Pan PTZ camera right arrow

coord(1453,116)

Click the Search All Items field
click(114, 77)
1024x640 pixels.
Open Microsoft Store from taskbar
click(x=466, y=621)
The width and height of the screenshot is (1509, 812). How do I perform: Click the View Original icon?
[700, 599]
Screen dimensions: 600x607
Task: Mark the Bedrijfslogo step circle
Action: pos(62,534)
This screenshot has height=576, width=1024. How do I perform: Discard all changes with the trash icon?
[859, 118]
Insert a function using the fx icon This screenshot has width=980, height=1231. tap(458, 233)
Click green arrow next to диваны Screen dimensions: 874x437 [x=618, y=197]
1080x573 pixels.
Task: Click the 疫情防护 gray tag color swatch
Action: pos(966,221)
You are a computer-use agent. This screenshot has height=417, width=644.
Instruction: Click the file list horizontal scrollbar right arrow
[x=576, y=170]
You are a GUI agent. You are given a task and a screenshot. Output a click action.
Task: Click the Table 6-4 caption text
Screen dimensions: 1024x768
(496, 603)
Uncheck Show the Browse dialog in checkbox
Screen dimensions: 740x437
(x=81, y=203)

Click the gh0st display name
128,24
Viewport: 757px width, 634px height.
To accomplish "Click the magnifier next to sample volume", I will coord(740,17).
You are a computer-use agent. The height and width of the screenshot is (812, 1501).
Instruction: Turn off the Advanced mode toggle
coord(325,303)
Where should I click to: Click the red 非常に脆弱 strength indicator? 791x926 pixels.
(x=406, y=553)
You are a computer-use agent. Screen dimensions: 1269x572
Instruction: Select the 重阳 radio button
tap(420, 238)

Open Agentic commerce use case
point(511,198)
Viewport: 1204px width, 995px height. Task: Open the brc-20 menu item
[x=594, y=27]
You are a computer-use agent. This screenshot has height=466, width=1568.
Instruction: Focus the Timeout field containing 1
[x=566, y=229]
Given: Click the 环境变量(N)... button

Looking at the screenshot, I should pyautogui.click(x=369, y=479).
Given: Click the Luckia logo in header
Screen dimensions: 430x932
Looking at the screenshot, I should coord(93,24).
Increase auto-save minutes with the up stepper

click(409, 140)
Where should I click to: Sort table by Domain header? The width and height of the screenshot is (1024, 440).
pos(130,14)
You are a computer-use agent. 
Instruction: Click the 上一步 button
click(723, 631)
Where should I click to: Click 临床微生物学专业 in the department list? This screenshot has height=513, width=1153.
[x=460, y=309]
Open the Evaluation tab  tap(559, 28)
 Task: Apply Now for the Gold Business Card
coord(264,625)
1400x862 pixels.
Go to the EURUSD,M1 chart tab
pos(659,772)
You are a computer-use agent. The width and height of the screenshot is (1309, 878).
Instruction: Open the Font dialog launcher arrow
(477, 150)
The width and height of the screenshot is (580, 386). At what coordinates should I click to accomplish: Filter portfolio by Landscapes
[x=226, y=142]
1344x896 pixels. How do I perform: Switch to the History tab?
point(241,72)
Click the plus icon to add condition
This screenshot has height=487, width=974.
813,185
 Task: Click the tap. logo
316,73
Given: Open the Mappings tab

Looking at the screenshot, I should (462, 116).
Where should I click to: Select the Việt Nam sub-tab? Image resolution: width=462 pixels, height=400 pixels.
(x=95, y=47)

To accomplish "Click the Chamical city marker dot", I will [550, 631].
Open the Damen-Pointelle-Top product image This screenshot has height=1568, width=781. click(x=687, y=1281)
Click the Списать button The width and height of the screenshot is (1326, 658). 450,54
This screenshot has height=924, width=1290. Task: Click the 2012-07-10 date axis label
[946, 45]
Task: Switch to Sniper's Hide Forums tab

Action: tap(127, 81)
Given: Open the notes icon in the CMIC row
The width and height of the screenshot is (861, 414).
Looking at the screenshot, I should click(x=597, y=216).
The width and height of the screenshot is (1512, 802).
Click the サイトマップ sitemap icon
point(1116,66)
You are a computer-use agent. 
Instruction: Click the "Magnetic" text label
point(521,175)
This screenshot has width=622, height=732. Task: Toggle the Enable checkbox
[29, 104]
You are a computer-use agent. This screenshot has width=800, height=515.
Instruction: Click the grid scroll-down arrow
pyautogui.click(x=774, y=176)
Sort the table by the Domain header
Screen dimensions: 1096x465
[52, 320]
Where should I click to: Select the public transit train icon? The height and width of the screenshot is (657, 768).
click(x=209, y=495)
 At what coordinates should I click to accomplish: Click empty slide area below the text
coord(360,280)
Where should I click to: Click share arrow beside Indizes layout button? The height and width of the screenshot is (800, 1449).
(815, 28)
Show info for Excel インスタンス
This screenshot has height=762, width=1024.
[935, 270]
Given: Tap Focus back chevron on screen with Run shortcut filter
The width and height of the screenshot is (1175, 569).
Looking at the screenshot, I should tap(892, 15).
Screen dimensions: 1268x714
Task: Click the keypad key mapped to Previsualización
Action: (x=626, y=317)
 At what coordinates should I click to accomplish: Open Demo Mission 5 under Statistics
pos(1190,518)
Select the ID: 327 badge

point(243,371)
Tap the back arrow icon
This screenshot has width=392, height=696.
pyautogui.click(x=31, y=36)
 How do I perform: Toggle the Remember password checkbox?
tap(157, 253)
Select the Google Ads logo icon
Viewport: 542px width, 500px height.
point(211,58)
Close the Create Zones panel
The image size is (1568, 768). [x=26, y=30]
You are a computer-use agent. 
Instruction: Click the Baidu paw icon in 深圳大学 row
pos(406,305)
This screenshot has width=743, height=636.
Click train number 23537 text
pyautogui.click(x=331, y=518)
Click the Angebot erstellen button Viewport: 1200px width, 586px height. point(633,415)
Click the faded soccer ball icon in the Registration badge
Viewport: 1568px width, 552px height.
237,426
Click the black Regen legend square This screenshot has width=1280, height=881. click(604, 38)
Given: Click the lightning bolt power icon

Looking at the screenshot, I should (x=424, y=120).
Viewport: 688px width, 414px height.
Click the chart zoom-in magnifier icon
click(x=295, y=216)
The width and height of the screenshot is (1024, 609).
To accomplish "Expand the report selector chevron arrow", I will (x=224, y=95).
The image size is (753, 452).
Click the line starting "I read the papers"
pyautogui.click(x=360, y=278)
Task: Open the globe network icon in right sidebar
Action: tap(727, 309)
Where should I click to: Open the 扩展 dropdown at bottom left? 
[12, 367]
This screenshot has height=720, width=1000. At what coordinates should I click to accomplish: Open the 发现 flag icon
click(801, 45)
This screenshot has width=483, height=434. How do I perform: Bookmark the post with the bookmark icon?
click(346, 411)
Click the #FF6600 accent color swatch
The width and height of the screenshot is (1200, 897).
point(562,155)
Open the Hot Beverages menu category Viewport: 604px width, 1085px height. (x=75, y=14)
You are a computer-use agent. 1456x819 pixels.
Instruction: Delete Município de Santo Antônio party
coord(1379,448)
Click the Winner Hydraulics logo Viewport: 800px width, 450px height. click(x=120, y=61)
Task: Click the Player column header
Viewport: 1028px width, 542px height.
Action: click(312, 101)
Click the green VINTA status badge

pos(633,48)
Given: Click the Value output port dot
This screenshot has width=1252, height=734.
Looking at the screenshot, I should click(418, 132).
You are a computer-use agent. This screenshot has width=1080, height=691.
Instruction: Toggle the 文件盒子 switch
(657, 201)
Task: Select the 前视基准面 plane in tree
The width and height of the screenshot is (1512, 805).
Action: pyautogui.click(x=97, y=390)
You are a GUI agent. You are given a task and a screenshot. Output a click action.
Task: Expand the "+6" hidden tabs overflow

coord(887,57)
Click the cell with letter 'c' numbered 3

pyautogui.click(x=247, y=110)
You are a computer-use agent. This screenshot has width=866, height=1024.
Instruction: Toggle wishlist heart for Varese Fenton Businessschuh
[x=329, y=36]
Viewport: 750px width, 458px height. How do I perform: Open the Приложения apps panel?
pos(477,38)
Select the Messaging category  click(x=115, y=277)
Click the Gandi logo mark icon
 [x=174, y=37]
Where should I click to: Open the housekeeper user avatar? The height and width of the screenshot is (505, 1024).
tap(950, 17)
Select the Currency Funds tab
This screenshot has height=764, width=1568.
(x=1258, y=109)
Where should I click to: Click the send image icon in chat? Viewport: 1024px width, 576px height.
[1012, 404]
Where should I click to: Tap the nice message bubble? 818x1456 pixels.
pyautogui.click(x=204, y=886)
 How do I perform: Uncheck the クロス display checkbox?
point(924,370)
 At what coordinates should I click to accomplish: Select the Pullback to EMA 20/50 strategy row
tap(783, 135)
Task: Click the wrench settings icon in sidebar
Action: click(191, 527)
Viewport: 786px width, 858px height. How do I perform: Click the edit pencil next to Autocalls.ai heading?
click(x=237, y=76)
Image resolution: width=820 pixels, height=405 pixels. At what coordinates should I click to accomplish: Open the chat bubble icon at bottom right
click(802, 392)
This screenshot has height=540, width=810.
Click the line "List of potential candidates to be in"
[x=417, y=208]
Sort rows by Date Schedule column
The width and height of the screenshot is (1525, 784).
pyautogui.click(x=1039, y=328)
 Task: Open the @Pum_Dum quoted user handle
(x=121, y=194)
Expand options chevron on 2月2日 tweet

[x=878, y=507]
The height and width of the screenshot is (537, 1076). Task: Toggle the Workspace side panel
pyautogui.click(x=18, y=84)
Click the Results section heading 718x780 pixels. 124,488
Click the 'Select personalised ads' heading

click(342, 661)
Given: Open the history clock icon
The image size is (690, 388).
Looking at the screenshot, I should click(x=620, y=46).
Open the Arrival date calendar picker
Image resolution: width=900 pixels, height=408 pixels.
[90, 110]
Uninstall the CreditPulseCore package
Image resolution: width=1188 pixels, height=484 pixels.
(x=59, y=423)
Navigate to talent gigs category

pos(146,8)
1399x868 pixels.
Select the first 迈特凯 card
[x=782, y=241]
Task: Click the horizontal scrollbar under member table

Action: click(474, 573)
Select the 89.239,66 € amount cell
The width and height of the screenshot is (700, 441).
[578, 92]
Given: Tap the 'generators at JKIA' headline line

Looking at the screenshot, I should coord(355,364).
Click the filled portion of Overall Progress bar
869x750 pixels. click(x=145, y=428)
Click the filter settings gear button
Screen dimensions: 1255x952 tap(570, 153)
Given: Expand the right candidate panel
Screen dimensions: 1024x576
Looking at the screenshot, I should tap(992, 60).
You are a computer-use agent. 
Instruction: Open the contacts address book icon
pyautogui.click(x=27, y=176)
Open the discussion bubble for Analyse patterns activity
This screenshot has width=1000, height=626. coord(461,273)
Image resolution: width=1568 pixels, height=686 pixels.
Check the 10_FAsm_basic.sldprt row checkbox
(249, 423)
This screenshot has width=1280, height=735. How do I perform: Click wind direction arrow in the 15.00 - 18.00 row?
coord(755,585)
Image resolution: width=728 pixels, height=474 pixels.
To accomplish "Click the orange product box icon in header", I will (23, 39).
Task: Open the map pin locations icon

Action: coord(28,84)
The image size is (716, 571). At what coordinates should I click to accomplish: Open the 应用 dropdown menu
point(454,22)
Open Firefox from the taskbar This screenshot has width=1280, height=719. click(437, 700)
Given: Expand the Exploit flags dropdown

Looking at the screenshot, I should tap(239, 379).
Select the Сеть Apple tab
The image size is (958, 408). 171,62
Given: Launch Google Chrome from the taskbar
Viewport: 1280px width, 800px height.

- ACTIVITY: What is the number of lines in the listing that contain the string "column"? Reply with that number alone.

- ANSWER FOR THIS EXERCISE: 2